There's also a crucial difference between stoking flames and holding up a mirror to humanity/society/whatever's uglier side.
 

tokkun

Member
Oct 27, 2017
1,633
I'm still waiting for Gary Gygax to take responsibility for converting all the kids to Satanism through Dungeons & Dragons.

Or for Stravinsky to apologize for The Rite of Spring causing the downfall of civilization.
 

CloseTalker

Member
Oct 25, 2017
9,684
It's tough. I have a friend who, god bless him, loves to watch movies, but just isn't the brightest when it comes to films. He gets the text, but if there is any layer of subtext he generally just doesn't grasp it. What's worse is he thinks he does get it, and considers himself a die hard "film buff". But as an example, his first remark after seeing Call Me By Your Name was "So, was the little one gay the whole time? Cuz he was with that girl", which is a question that even if it did have a clear answer, the answer doesn't matter to the point of the movie.

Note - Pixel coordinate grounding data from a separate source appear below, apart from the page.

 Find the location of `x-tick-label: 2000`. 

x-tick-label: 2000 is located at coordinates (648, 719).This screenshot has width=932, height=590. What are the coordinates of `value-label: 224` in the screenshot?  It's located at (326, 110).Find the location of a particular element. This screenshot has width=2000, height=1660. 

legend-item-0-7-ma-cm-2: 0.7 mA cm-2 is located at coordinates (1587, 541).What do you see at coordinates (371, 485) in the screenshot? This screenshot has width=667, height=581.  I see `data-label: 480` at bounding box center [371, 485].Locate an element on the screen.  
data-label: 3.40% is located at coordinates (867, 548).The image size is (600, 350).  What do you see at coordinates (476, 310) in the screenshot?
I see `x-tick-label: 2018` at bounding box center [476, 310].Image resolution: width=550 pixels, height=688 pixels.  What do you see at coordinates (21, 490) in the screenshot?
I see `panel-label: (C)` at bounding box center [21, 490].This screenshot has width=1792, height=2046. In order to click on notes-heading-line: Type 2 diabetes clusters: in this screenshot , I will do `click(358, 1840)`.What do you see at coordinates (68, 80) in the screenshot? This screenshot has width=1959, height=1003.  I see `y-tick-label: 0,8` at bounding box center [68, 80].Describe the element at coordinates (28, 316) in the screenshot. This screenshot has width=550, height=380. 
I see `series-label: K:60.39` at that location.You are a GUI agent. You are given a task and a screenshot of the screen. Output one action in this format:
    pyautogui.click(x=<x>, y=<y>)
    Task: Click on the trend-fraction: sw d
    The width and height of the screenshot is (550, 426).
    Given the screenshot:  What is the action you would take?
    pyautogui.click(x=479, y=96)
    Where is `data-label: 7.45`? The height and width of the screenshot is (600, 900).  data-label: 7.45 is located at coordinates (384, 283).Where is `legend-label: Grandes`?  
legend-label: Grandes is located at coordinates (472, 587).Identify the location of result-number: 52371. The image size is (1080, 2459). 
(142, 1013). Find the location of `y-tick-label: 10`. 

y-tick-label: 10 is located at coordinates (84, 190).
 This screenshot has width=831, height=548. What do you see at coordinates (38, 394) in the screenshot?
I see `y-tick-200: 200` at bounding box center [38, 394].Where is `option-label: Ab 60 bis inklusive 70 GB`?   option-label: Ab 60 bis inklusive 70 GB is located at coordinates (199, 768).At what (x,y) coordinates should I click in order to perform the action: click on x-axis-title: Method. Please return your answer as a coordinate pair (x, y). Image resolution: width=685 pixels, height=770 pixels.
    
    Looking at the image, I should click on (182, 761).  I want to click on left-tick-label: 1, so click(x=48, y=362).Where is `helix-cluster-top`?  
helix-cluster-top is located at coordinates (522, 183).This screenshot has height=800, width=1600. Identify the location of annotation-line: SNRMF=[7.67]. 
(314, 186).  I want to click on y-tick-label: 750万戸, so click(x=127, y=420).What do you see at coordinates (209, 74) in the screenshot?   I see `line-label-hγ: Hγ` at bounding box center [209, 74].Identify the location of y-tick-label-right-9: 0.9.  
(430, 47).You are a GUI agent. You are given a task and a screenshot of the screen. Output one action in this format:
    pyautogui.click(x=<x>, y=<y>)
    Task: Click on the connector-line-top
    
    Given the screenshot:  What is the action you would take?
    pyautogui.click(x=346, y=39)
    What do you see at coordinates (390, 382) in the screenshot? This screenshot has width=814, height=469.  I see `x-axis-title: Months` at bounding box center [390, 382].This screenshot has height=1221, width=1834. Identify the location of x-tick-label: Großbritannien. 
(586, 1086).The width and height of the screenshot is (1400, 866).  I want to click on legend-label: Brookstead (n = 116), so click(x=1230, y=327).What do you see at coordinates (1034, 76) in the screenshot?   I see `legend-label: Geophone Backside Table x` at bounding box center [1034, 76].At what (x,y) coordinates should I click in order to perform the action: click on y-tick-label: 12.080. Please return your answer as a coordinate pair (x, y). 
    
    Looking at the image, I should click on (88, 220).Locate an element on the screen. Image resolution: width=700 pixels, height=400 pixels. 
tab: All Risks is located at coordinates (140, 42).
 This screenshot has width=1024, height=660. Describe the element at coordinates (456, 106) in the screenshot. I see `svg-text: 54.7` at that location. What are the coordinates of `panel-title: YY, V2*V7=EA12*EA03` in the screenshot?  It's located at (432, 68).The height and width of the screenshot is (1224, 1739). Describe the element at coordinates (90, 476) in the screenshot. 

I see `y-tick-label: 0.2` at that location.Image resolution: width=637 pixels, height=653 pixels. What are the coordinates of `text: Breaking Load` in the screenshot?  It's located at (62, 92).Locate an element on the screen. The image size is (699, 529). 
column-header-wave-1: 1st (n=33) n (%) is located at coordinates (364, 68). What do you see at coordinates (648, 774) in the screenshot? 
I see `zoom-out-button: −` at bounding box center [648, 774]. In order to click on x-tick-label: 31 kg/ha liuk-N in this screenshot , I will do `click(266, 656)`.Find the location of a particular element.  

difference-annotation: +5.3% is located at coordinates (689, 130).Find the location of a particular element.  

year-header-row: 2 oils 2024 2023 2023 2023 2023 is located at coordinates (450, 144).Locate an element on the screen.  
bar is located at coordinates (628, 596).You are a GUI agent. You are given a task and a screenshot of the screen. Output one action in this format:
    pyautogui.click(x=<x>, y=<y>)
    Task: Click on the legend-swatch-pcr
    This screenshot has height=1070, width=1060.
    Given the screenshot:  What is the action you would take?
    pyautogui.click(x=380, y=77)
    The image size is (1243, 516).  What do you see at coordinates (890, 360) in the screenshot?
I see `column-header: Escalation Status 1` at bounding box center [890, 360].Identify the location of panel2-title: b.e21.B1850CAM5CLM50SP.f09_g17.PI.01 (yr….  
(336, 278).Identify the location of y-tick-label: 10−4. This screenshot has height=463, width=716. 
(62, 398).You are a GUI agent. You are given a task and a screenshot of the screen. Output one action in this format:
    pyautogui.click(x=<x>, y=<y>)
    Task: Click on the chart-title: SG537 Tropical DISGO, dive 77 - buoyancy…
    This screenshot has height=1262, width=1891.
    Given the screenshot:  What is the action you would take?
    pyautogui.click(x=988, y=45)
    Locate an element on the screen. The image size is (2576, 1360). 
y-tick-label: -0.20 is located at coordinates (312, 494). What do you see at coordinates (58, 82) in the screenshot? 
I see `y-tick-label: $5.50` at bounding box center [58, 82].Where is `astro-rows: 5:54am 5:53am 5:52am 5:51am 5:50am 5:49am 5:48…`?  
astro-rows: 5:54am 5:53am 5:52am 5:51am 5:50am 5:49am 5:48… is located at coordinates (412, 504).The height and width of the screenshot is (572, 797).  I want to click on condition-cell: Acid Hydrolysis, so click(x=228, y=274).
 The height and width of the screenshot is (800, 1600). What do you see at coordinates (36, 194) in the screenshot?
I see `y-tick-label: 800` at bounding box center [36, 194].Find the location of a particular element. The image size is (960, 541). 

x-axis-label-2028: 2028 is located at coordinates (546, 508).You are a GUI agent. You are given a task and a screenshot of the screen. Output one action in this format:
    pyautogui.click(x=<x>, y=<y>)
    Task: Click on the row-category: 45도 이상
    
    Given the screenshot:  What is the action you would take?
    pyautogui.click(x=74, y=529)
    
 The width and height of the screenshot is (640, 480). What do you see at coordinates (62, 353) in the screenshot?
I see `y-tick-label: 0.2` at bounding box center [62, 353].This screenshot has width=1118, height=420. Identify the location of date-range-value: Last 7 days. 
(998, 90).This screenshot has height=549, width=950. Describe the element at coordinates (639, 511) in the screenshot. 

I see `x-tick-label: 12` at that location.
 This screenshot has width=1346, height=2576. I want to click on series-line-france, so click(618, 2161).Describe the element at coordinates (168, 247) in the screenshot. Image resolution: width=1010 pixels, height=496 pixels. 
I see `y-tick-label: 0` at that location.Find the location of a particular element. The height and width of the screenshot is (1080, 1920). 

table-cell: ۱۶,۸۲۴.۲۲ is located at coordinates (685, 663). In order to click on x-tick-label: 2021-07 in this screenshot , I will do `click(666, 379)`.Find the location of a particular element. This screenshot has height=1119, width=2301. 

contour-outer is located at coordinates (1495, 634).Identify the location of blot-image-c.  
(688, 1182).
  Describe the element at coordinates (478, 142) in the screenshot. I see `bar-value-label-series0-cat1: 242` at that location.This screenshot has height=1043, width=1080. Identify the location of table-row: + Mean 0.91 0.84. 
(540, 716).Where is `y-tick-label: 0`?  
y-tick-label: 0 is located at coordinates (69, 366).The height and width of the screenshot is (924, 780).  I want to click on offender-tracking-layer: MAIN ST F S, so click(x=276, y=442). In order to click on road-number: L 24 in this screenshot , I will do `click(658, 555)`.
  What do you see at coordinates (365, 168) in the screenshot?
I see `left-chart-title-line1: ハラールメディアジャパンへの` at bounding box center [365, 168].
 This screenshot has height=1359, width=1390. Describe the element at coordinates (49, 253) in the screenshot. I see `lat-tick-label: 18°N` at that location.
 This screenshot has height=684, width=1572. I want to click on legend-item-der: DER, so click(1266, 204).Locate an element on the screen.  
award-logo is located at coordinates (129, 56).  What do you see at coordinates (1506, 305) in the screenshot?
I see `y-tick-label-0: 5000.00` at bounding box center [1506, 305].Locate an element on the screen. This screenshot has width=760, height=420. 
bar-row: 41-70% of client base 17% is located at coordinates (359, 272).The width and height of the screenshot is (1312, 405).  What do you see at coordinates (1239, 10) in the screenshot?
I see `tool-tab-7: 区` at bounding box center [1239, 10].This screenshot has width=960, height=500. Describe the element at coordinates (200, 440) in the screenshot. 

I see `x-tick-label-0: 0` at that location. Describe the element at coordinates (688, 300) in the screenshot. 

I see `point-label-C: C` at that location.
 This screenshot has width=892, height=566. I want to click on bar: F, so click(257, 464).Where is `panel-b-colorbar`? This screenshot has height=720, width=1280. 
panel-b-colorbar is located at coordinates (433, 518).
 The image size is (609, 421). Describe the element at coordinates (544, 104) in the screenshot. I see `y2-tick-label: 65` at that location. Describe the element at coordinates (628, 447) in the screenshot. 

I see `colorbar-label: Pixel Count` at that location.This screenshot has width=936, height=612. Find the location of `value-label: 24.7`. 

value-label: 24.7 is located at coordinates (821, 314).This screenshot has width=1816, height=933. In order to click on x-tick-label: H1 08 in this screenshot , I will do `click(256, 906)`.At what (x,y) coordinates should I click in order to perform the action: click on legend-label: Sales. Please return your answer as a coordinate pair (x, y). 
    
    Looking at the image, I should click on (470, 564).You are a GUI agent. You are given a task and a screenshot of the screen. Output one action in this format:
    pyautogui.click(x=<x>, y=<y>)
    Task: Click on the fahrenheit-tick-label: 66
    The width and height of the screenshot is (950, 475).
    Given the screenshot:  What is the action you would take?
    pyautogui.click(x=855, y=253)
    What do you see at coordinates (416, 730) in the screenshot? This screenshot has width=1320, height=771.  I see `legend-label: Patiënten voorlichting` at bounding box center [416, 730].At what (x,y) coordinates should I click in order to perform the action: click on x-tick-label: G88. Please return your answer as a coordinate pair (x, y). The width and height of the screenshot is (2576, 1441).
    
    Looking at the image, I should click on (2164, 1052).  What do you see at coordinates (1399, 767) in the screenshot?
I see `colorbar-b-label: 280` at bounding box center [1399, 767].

All this is a long way of saying some people just aren't good at deriving the intended meaning from art. Everyone has different strengths in life, and being able to see through metaphor and symbolism to get to the artist's intent isn't something everyone is good at (whether they'll admit it or not). And that's totally fine, but I don't think it's on the onus of the artist to dumb down the message to the broadest strokes possible. If the point (or at least, a point) of art is to hold a mirror up to ourselves, then that mirror has to be true, warts and all. It's then up to the audience to do the work to try to understand what's being said. And sadly, a lot of people simply don't want to look that hard.
 

RDreamer

Member
Oct 25, 2017
7,738
They're not misunderstanding the character, they just think horrible shit can be cool.
 

Palantiri

Member
Oct 25, 2017
345
A creator cant be responsible to those who will not be critical of the work created and themselves. If you just consume it with no intention of deconstructing it and your relationship with it, then you will likely just use it to justify your existing position. I am thinking of the examples you provided, or the other thread about movies being misinterpreted...

A creator is absolutely responsible for evoking and provoking if that is their intention. If a critical analysis of the work finds the intention to be subversive or destructive then the creator must be held somewhat responsible for its effects on society. Here I am thinking about that Rick and Morty thread, Fox News, Ben Shapiro et al. or examples of revolutionary writings and art

In one place or time subversion can be a good, other times, a bad. But at no times should one be held to account for the willfull ignorance of others.
 

ILikeFeet

Member
Oct 25, 2017
24,674
Small brain: Childhood is when you idolize Batman, adulthood is when you realize the Joker was right

Galaxy brain: Childhood is when you idolize Batman, adulthood is when you realize Poison Ivy was right
it helps that Poison Ivy is less an outright villain nowadways
 

Fisty

Member
Oct 25, 2017
5,945
Yeah I think it's the power fantasy that people "aspire to" or relate with in those examples, not exactly the heinous acts. It's just cathartic to see someone break all the rules that you have been to scared your whole life to break, and to do so with style and witty one-liners.
 

voOsh

Member
Apr 5, 2018
1,203
Education is the answer. Art should not have to be limited because people will misinterpret it and go on to to do evil/immoral/unethical things. For example, the people who idolize Walter White have completely missed some of the larger points of Breaking Bad. They think he's cool because he transformed from a ho-hum schoolteacher to a badass drug kingpin. But they disregard that in the process he ruined the lives of everyone around him. This "choice->consequence" theme was clearly depicted by the creators and it's not their responsibility if some missed it. Censoring art because people are dumb is a dark timeline.